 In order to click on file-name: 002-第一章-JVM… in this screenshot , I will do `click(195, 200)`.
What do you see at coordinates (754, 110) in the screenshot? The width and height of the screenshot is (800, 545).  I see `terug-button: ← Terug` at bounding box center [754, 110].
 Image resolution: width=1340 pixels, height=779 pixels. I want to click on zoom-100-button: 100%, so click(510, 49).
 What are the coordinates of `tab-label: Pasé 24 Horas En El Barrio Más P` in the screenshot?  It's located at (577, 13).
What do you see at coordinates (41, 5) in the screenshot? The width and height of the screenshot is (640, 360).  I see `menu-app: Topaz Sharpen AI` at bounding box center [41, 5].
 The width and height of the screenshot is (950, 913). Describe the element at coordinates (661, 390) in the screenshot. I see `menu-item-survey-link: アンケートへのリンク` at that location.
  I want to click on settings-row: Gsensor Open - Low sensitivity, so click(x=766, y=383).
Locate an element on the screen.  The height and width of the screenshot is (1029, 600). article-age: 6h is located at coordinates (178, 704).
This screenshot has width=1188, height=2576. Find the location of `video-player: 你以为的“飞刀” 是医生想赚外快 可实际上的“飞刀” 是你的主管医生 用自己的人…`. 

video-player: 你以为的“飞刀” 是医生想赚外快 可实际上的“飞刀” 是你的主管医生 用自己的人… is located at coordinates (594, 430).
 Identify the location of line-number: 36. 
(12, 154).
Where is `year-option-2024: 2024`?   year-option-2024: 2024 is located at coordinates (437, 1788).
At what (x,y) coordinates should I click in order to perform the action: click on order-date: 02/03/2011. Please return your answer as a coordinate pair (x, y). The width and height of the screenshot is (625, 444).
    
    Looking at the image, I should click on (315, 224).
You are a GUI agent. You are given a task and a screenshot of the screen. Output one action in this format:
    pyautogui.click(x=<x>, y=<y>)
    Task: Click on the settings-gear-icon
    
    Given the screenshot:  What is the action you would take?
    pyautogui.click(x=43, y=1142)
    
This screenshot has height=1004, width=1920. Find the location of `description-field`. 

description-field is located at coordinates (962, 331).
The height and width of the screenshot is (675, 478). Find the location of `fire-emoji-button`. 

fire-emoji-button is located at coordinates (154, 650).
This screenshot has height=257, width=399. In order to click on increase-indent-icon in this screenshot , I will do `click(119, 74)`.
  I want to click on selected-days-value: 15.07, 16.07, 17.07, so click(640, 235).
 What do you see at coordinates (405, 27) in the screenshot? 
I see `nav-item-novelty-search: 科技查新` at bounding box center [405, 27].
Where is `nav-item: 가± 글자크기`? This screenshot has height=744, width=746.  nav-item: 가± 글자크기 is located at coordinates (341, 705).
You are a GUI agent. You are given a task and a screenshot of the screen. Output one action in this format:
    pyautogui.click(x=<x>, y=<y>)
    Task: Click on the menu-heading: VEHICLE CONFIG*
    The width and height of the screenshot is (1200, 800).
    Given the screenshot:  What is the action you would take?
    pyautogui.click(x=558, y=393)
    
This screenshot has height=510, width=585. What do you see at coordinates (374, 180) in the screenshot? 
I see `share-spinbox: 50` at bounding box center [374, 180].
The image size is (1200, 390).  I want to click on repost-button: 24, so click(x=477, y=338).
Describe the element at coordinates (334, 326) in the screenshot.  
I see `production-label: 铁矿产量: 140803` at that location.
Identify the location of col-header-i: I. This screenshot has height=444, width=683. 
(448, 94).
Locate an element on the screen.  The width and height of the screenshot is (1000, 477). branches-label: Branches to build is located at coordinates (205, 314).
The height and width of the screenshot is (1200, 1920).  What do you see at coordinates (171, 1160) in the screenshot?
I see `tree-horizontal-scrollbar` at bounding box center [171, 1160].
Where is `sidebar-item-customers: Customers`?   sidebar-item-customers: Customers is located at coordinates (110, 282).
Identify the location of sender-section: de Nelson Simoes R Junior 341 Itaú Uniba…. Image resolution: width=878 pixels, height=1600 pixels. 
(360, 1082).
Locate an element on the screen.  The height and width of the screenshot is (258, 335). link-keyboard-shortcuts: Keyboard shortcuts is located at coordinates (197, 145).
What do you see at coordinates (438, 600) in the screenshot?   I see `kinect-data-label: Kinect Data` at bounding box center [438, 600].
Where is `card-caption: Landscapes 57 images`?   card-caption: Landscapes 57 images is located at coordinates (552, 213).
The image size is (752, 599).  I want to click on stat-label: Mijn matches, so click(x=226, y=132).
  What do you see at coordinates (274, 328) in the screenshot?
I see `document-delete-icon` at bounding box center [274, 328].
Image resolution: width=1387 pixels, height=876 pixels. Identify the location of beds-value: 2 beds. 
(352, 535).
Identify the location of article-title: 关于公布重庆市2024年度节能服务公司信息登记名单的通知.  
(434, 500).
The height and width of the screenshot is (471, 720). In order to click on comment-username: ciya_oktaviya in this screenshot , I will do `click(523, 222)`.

_ _ _

Please reproduce the entire listing above word for word, from its first line to its last.

 In order to click on file-name: 002-第一章-JVM… in this screenshot , I will do `click(195, 200)`.
What do you see at coordinates (754, 110) in the screenshot? The width and height of the screenshot is (800, 545).  I see `terug-button: ← Terug` at bounding box center [754, 110].
 Image resolution: width=1340 pixels, height=779 pixels. I want to click on zoom-100-button: 100%, so click(510, 49).
 What are the coordinates of `tab-label: Pasé 24 Horas En El Barrio Más P` in the screenshot?  It's located at (577, 13).
What do you see at coordinates (41, 5) in the screenshot? The width and height of the screenshot is (640, 360).  I see `menu-app: Topaz Sharpen AI` at bounding box center [41, 5].
 The width and height of the screenshot is (950, 913). Describe the element at coordinates (661, 390) in the screenshot. I see `menu-item-survey-link: アンケートへのリンク` at that location.
  I want to click on settings-row: Gsensor Open - Low sensitivity, so click(x=766, y=383).
Locate an element on the screen.  The height and width of the screenshot is (1029, 600). article-age: 6h is located at coordinates (178, 704).
This screenshot has width=1188, height=2576. Find the location of `video-player: 你以为的“飞刀” 是医生想赚外快 可实际上的“飞刀” 是你的主管医生 用自己的人…`. 

video-player: 你以为的“飞刀” 是医生想赚外快 可实际上的“飞刀” 是你的主管医生 用自己的人… is located at coordinates (594, 430).
 Identify the location of line-number: 36. 
(12, 154).
Where is `year-option-2024: 2024`?   year-option-2024: 2024 is located at coordinates (437, 1788).
At what (x,y) coordinates should I click in order to perform the action: click on order-date: 02/03/2011. Please return your answer as a coordinate pair (x, y). The width and height of the screenshot is (625, 444).
    
    Looking at the image, I should click on (315, 224).
You are a GUI agent. You are given a task and a screenshot of the screen. Output one action in this format:
    pyautogui.click(x=<x>, y=<y>)
    Task: Click on the settings-gear-icon
    
    Given the screenshot:  What is the action you would take?
    pyautogui.click(x=43, y=1142)
    
This screenshot has height=1004, width=1920. Find the location of `description-field`. 

description-field is located at coordinates (962, 331).
The height and width of the screenshot is (675, 478). Find the location of `fire-emoji-button`. 

fire-emoji-button is located at coordinates (154, 650).
This screenshot has height=257, width=399. In order to click on increase-indent-icon in this screenshot , I will do `click(119, 74)`.
  I want to click on selected-days-value: 15.07, 16.07, 17.07, so click(640, 235).
 What do you see at coordinates (405, 27) in the screenshot? 
I see `nav-item-novelty-search: 科技查新` at bounding box center [405, 27].
Where is `nav-item: 가± 글자크기`? This screenshot has height=744, width=746.  nav-item: 가± 글자크기 is located at coordinates (341, 705).
You are a GUI agent. You are given a task and a screenshot of the screen. Output one action in this format:
    pyautogui.click(x=<x>, y=<y>)
    Task: Click on the menu-heading: VEHICLE CONFIG*
    The width and height of the screenshot is (1200, 800).
    Given the screenshot:  What is the action you would take?
    pyautogui.click(x=558, y=393)
    
This screenshot has height=510, width=585. What do you see at coordinates (374, 180) in the screenshot? 
I see `share-spinbox: 50` at bounding box center [374, 180].
The image size is (1200, 390).  I want to click on repost-button: 24, so click(x=477, y=338).
Describe the element at coordinates (334, 326) in the screenshot.  
I see `production-label: 铁矿产量: 140803` at that location.
Identify the location of col-header-i: I. This screenshot has height=444, width=683. 
(448, 94).
Locate an element on the screen.  The width and height of the screenshot is (1000, 477). branches-label: Branches to build is located at coordinates (205, 314).
The height and width of the screenshot is (1200, 1920).  What do you see at coordinates (171, 1160) in the screenshot?
I see `tree-horizontal-scrollbar` at bounding box center [171, 1160].
Where is `sidebar-item-customers: Customers`?   sidebar-item-customers: Customers is located at coordinates (110, 282).
Identify the location of sender-section: de Nelson Simoes R Junior 341 Itaú Uniba…. Image resolution: width=878 pixels, height=1600 pixels. 
(360, 1082).
Locate an element on the screen.  The height and width of the screenshot is (258, 335). link-keyboard-shortcuts: Keyboard shortcuts is located at coordinates (197, 145).
What do you see at coordinates (438, 600) in the screenshot?   I see `kinect-data-label: Kinect Data` at bounding box center [438, 600].
Where is `card-caption: Landscapes 57 images`?   card-caption: Landscapes 57 images is located at coordinates (552, 213).
The image size is (752, 599).  I want to click on stat-label: Mijn matches, so click(x=226, y=132).
  What do you see at coordinates (274, 328) in the screenshot?
I see `document-delete-icon` at bounding box center [274, 328].
Image resolution: width=1387 pixels, height=876 pixels. Identify the location of beds-value: 2 beds. 
(352, 535).
Identify the location of article-title: 关于公布重庆市2024年度节能服务公司信息登记名单的通知.  
(434, 500).
The height and width of the screenshot is (471, 720). In order to click on comment-username: ciya_oktaviya in this screenshot , I will do `click(523, 222)`.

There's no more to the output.